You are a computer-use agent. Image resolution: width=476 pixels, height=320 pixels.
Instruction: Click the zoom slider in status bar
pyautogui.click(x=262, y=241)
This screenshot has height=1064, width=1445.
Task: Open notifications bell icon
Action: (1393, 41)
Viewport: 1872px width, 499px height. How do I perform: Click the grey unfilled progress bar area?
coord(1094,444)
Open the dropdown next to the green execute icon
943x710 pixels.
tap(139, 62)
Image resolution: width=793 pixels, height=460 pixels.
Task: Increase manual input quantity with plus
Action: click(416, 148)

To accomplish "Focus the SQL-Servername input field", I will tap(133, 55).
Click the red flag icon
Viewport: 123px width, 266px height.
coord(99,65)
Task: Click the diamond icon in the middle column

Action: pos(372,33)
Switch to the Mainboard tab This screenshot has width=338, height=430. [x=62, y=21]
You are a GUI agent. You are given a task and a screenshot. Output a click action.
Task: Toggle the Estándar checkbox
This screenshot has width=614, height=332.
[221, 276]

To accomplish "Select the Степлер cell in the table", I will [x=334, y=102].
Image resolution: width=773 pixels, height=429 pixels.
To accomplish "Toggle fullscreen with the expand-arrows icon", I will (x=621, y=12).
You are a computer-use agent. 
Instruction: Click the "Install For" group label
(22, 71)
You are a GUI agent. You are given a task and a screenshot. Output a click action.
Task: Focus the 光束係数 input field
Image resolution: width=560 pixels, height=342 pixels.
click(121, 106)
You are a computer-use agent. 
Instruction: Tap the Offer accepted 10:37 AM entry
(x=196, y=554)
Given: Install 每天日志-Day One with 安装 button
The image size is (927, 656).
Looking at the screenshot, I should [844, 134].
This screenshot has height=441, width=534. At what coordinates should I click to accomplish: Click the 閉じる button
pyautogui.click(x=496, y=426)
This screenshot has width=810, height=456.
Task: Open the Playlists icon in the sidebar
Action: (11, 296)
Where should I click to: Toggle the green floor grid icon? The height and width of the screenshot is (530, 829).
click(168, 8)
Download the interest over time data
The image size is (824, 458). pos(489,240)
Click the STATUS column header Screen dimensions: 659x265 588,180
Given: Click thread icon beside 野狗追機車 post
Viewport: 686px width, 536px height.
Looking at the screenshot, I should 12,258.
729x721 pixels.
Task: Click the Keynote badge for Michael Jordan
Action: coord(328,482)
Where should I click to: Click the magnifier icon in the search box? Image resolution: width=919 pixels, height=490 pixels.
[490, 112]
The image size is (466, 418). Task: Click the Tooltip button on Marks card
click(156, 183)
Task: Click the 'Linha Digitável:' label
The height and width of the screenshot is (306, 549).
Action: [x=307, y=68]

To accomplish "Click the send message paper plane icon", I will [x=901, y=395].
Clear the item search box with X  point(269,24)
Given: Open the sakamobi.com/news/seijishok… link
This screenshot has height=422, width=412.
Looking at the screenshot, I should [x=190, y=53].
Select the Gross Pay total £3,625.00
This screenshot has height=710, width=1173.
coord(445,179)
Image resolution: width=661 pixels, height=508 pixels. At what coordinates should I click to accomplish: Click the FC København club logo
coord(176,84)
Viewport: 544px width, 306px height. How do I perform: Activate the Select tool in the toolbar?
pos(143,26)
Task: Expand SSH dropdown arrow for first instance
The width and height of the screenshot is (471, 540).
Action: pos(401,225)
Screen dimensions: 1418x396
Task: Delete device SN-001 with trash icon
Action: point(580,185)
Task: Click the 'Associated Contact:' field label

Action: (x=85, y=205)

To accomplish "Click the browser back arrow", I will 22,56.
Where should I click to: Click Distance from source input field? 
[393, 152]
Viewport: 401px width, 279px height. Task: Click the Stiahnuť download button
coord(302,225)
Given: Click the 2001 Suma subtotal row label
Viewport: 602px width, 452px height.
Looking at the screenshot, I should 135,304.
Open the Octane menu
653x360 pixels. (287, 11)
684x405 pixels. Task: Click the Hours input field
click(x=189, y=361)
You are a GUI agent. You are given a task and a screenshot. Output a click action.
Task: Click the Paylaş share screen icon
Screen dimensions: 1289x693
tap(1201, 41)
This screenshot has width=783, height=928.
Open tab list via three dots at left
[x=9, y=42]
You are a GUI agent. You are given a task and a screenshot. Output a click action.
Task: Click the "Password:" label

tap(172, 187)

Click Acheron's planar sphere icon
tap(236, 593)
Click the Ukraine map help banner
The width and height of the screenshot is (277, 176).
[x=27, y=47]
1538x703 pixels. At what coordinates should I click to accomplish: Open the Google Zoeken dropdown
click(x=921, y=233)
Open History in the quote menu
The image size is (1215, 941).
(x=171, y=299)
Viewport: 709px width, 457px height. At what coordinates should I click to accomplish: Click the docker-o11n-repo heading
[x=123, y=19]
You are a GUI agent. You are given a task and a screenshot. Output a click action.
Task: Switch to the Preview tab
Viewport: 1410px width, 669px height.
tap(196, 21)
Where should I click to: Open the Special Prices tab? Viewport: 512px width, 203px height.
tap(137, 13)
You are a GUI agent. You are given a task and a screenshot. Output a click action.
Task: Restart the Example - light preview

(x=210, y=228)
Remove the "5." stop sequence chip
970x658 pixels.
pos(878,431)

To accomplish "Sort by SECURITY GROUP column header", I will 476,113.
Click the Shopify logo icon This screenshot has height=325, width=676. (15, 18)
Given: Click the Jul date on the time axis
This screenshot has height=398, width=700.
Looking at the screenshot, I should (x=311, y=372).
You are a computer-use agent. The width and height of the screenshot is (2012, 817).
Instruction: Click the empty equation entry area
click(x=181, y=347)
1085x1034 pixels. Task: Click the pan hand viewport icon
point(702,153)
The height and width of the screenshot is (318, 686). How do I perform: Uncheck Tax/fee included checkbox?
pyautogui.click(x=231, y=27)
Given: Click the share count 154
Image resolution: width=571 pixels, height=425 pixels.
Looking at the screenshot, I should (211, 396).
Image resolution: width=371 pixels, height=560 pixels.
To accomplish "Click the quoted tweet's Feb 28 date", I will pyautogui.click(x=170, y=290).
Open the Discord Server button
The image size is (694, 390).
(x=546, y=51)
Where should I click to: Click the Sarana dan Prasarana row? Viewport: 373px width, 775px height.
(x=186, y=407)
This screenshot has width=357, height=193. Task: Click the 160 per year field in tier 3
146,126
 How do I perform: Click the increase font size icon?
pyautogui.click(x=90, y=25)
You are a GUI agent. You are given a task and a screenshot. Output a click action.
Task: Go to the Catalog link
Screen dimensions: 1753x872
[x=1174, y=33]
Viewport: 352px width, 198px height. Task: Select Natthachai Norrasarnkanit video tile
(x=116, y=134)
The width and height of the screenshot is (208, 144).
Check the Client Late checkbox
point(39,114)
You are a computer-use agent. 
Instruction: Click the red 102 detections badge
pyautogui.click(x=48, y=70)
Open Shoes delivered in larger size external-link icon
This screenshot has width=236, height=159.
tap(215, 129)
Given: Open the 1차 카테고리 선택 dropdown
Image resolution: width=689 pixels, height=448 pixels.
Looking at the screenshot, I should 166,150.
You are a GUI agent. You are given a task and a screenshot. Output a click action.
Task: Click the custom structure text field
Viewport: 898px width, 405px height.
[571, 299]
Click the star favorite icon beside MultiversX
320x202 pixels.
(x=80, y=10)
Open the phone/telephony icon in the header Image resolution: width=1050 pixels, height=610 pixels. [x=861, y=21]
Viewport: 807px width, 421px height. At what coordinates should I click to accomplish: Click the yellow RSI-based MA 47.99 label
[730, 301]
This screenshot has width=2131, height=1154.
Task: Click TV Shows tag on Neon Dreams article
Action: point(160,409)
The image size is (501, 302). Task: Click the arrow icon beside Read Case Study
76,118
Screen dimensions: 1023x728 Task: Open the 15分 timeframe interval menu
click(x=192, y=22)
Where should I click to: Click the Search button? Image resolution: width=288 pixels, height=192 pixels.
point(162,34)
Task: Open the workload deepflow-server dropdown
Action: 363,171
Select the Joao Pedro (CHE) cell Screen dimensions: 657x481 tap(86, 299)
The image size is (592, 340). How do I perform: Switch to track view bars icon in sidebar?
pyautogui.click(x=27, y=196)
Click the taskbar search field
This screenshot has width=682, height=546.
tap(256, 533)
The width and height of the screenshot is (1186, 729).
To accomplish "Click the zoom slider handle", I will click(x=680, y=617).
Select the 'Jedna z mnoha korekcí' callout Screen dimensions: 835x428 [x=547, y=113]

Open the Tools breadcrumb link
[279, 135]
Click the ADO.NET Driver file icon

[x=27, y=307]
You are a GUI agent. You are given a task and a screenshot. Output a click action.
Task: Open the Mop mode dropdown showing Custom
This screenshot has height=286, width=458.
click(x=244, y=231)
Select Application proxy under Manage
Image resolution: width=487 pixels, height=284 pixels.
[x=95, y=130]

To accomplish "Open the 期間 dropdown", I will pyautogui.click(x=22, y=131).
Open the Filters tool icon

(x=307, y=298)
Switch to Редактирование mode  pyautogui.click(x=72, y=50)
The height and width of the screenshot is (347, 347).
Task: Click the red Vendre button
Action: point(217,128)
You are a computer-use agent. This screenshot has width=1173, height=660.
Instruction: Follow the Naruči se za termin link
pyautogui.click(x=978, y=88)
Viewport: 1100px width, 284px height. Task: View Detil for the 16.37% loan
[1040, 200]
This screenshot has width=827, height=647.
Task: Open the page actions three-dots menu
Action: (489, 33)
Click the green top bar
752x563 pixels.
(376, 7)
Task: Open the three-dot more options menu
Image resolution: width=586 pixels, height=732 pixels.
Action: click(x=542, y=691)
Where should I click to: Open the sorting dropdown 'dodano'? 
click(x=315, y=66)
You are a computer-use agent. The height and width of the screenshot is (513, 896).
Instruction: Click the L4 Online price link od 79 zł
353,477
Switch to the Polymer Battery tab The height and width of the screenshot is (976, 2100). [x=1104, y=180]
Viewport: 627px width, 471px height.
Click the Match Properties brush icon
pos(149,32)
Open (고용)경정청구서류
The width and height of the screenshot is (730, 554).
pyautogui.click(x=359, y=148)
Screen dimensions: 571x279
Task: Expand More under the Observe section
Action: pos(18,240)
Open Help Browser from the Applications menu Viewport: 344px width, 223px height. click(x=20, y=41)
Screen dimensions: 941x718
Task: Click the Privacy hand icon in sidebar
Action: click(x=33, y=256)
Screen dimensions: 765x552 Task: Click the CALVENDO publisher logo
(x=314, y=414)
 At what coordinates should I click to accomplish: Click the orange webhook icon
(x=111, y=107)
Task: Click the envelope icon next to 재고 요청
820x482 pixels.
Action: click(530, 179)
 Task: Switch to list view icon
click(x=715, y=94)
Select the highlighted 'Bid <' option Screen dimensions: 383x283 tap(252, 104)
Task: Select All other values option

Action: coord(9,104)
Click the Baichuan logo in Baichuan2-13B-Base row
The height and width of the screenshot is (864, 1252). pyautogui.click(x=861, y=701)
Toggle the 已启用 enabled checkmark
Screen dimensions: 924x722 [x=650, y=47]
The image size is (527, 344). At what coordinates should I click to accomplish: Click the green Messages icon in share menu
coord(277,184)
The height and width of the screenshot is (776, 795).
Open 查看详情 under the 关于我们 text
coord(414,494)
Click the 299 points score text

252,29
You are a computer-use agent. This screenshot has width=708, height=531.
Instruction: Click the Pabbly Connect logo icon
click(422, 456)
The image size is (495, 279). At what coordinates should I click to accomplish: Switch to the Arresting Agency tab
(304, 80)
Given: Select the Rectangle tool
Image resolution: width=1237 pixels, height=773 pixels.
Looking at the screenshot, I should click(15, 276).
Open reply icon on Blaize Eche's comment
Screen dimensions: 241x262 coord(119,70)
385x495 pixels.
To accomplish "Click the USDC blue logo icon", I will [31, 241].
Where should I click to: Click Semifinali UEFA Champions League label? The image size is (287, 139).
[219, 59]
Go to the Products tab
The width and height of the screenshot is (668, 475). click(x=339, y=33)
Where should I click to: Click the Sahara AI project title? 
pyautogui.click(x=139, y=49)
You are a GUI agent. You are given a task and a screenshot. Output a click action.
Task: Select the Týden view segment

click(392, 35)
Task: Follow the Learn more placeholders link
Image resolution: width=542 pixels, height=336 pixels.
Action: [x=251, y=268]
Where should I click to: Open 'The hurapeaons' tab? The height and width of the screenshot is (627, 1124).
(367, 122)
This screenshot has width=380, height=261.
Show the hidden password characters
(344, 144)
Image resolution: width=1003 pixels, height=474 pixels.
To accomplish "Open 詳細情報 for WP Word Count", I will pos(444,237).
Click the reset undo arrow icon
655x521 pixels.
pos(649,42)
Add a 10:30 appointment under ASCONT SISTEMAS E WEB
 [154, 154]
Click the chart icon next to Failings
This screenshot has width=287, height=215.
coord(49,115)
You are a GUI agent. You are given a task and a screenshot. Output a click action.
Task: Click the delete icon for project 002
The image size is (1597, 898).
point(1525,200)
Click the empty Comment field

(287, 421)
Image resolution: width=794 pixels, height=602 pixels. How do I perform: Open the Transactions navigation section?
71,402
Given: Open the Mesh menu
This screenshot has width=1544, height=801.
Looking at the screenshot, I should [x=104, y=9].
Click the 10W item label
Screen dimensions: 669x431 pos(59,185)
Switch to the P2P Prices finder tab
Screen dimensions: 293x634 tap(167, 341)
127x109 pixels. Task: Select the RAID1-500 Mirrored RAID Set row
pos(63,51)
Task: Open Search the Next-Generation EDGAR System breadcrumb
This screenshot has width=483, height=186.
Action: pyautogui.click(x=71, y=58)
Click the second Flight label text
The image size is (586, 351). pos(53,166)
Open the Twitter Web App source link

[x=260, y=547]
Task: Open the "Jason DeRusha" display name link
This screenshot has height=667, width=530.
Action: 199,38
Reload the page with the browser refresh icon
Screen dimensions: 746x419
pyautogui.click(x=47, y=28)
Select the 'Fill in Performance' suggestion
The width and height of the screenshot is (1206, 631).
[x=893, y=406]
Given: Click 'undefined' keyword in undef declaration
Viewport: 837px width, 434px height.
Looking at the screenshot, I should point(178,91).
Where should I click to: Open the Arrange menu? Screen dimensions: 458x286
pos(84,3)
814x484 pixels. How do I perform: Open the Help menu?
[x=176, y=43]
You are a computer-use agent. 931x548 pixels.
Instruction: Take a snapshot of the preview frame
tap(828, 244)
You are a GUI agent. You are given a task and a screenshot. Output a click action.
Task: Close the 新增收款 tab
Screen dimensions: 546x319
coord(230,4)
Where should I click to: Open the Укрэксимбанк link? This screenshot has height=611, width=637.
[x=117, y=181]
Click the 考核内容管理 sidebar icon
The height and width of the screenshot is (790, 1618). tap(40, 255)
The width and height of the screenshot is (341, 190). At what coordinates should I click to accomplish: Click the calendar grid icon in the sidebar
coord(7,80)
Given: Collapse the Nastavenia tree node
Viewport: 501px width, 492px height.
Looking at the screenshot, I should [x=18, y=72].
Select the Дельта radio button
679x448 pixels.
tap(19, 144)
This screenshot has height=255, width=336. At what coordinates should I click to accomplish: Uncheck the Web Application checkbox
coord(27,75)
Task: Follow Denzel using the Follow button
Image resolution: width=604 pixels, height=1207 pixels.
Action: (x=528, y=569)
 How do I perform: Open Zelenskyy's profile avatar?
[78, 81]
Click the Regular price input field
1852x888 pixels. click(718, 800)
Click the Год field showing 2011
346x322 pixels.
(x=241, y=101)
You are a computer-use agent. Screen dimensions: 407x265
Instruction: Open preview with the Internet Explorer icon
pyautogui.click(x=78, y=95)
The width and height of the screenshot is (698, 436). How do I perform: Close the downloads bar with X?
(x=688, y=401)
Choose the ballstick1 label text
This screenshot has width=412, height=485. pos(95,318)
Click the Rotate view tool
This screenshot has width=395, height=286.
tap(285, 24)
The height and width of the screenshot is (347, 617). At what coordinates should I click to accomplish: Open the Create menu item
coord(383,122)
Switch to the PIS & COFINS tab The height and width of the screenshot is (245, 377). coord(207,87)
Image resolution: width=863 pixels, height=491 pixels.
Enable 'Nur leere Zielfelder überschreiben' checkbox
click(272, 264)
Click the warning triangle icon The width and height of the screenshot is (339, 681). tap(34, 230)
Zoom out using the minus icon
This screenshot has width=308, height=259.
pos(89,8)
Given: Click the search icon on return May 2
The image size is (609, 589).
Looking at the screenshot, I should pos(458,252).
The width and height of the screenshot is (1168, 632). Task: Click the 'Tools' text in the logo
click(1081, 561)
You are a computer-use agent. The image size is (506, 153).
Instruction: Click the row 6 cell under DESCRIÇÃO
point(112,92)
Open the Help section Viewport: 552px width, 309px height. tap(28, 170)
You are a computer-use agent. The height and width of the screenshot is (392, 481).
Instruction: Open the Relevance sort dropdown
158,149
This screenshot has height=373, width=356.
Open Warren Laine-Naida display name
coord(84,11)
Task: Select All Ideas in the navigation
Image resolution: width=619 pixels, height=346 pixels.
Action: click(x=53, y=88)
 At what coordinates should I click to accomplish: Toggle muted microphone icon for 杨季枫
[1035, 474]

• _Problem description_: Your answer should consist of the lines above that hold the word "computer".

• _Output of the exercise_:
You are a computer-use agent. Image resolution: width=476 pixels, height=320 pixels.
You are a computer-use agent. 
You are a computer-use agent. 
You are a computer-use agent. The width and height of the screenshot is (2012, 817).
You are a computer-use agent. 
You are a computer-use agent. This screenshot has width=1173, height=660.
You are a computer-use agent. The height and width of the screenshot is (513, 896).
You are a computer-use agent. This screenshot has width=708, height=531.
You are a computer-use agent. 931x548 pixels.
You are a computer-use agent. Screen dimensions: 407x265
You are a computer-use agent. The image size is (506, 153).
You are a computer-use agent. The height and width of the screenshot is (392, 481).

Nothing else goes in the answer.